### [Exercise requirements]
Please repeat the lines below exactly. Begin with the line containing "Viewport: 939px width, 537px height." and go on through the line containing "Click the 1.1E-5 green legend swatch".

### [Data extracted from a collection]
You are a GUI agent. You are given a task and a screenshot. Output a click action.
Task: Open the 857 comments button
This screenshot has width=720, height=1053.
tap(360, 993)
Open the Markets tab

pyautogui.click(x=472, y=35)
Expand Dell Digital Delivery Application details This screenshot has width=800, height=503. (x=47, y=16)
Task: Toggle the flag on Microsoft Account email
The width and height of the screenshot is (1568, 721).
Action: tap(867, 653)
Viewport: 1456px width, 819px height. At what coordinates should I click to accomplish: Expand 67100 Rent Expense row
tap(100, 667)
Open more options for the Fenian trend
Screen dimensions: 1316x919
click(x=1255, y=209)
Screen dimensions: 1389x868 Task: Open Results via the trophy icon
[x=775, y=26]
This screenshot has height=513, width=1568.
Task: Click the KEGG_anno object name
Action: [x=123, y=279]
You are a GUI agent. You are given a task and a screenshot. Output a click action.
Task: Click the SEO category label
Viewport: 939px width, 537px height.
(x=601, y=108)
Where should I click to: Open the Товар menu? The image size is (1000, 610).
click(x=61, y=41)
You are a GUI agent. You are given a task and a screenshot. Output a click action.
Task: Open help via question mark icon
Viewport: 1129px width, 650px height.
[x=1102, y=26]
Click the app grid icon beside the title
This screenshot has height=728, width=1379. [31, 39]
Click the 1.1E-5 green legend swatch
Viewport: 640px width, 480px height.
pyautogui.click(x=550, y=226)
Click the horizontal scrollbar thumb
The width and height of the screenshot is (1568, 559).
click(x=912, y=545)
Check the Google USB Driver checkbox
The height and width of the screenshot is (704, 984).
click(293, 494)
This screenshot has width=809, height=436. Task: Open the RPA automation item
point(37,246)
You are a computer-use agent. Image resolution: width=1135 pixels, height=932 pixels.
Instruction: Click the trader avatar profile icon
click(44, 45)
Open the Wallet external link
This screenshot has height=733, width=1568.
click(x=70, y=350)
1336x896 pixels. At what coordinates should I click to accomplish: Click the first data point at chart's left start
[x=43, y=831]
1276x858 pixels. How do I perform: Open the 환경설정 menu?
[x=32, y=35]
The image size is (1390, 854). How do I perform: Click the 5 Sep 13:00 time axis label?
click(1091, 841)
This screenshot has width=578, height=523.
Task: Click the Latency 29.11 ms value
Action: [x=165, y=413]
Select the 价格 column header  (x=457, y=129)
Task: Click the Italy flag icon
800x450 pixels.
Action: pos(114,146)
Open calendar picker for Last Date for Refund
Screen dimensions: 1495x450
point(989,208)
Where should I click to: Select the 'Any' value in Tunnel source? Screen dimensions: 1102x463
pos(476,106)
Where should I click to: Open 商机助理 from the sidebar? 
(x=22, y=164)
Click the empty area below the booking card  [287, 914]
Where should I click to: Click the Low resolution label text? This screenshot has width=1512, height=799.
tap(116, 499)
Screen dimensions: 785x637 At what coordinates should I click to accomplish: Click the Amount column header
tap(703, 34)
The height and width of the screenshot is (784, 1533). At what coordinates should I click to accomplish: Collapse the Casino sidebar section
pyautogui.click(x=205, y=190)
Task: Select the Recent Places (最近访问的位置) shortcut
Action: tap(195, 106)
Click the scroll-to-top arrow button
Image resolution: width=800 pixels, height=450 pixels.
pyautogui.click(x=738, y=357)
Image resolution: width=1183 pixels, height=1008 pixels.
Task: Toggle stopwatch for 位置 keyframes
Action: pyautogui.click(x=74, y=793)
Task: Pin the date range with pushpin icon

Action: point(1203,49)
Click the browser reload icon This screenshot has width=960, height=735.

### [The completed task]
Viewport: 939px width, 537px height.
(x=601, y=108)
Where should I click to: Open the Товар menu? The image size is (1000, 610).
click(x=61, y=41)
You are a GUI agent. You are given a task and a screenshot. Output a click action.
Task: Open help via question mark icon
Viewport: 1129px width, 650px height.
[x=1102, y=26]
Click the app grid icon beside the title
This screenshot has height=728, width=1379. [31, 39]
Click the 1.1E-5 green legend swatch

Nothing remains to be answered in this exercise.